### Rows ###
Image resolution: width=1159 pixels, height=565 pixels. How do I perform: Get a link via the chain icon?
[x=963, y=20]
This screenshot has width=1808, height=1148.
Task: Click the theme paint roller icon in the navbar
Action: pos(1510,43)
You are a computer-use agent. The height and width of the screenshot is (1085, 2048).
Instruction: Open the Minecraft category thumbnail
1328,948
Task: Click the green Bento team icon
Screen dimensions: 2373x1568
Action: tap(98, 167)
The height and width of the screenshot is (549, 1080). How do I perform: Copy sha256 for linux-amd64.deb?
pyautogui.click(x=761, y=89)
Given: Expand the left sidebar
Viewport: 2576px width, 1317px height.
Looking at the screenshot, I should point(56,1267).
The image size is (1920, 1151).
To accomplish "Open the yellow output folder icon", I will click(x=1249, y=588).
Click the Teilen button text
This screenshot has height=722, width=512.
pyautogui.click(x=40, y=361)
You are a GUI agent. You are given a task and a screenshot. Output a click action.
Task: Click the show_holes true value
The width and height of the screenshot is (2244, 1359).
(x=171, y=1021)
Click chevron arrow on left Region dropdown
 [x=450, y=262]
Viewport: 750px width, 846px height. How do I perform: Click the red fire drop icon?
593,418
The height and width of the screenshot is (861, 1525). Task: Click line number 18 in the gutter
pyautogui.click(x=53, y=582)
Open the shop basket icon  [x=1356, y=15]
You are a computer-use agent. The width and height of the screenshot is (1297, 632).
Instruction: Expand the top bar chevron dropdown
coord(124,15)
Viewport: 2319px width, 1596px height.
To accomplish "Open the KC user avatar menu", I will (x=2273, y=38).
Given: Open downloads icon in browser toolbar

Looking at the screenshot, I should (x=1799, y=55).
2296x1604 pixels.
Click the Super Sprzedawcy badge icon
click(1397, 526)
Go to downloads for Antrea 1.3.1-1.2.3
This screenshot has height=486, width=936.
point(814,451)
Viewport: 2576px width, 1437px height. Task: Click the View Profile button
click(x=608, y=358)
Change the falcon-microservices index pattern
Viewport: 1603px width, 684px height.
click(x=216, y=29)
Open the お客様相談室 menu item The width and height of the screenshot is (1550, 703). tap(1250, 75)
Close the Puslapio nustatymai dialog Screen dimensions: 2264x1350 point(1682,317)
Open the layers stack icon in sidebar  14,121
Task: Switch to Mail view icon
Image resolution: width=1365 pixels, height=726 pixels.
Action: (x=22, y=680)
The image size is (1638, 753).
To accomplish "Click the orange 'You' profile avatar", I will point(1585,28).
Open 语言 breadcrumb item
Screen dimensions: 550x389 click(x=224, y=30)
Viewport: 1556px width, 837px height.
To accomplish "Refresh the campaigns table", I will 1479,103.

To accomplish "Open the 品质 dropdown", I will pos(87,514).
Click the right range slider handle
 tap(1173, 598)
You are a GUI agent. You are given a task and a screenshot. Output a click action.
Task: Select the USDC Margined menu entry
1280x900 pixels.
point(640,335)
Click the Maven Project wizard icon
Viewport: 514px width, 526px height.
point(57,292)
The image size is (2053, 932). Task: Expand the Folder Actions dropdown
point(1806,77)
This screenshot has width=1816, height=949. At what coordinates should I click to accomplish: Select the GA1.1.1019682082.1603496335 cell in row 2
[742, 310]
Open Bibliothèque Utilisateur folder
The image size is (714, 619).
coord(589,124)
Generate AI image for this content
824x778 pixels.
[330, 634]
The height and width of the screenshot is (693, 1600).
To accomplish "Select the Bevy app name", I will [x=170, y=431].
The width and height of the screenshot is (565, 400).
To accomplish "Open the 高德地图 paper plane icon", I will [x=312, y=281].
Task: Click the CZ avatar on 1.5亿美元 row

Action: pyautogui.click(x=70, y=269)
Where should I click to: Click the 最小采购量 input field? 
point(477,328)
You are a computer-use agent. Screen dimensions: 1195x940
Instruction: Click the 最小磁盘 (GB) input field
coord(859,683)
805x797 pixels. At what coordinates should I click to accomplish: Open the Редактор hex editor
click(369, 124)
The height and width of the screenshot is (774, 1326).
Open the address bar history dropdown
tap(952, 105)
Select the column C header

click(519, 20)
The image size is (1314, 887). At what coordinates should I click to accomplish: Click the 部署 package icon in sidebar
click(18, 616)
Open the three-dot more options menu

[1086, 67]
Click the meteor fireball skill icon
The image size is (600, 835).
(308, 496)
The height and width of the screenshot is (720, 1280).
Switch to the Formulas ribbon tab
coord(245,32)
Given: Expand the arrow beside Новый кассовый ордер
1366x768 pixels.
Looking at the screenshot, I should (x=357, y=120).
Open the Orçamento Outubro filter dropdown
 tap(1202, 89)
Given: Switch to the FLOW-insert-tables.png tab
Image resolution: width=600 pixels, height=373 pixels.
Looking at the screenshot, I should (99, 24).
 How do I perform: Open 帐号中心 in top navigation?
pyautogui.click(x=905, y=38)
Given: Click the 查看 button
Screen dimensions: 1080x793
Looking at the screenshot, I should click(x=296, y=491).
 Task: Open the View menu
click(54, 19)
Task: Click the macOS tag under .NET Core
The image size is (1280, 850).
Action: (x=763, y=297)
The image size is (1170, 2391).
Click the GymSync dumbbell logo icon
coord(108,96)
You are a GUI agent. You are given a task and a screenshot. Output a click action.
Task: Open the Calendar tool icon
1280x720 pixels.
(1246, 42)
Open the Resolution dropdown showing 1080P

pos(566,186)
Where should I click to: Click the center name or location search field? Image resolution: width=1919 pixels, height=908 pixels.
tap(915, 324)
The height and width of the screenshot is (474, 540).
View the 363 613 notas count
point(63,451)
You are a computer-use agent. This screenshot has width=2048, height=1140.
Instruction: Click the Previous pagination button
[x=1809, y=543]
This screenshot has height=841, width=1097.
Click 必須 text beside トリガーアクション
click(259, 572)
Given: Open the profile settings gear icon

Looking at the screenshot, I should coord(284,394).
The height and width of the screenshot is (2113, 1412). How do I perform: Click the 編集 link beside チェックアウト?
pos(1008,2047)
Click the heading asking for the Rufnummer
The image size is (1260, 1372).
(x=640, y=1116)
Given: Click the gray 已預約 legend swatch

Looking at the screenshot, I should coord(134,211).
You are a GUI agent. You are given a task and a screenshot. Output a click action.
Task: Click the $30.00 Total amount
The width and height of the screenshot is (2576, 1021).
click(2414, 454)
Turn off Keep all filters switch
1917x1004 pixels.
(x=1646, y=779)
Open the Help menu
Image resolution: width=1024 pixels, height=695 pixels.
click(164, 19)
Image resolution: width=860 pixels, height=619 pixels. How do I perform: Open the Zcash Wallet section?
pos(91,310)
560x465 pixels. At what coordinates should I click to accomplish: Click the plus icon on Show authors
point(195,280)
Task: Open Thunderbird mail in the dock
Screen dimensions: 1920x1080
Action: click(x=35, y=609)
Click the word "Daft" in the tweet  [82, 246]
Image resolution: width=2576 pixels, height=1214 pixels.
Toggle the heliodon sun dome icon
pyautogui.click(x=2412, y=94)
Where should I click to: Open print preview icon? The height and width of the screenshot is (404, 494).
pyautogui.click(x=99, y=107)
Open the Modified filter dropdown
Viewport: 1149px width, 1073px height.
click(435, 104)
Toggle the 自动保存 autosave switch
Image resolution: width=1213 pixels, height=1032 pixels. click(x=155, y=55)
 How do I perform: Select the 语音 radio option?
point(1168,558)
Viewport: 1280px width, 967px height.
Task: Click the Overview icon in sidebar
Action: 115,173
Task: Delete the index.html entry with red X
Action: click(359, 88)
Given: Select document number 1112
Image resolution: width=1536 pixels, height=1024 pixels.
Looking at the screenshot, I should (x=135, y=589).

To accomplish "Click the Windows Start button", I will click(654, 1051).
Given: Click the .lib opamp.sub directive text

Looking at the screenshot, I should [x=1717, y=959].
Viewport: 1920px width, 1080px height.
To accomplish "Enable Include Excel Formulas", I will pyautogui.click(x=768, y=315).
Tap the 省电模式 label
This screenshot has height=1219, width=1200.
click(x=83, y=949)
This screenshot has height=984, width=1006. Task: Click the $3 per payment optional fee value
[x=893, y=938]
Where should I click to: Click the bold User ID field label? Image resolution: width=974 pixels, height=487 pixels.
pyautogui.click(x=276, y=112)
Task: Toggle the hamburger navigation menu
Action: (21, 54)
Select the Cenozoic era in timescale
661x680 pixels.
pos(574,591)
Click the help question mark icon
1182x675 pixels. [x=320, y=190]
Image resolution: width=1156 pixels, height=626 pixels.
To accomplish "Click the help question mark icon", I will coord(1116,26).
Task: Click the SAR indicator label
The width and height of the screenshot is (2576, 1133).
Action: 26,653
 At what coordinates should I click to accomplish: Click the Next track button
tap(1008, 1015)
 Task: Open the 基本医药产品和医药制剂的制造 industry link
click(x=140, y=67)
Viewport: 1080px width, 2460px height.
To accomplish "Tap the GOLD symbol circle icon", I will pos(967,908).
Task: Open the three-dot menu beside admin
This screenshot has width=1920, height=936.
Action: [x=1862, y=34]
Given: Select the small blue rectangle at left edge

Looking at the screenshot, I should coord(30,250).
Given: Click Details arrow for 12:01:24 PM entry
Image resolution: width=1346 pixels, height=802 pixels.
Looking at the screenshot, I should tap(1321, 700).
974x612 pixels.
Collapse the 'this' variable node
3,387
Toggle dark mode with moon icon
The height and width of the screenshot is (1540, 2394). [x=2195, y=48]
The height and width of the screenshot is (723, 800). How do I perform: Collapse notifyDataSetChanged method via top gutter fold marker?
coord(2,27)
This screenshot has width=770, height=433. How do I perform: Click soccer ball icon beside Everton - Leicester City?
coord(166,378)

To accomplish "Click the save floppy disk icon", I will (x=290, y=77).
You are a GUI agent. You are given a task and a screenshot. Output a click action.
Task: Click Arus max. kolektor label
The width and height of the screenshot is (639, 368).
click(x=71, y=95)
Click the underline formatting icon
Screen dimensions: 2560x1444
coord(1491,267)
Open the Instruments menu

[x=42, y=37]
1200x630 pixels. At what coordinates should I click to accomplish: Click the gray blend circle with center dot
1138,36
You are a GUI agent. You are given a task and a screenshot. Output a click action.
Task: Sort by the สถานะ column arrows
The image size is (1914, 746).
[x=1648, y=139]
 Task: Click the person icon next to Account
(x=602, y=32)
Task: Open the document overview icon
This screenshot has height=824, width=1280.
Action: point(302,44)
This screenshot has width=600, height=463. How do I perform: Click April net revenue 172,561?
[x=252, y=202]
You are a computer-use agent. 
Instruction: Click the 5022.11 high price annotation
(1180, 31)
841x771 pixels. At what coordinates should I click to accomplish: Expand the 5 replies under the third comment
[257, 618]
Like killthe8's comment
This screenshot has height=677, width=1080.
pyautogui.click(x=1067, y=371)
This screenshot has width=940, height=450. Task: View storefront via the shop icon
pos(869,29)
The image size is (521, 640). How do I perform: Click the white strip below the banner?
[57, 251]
###
• [Given request] Repeat everything from the line containing "Given: Select the" down to the line containing "Looking at the screenshot, I should tap(1321, 700)." in the records, without changing anything.

• [Solution to the exercise]
Given: Select the small blue rectangle at left edge

Looking at the screenshot, I should coord(30,250).
Given: Click Details arrow for 12:01:24 PM entry
Image resolution: width=1346 pixels, height=802 pixels.
Looking at the screenshot, I should tap(1321, 700).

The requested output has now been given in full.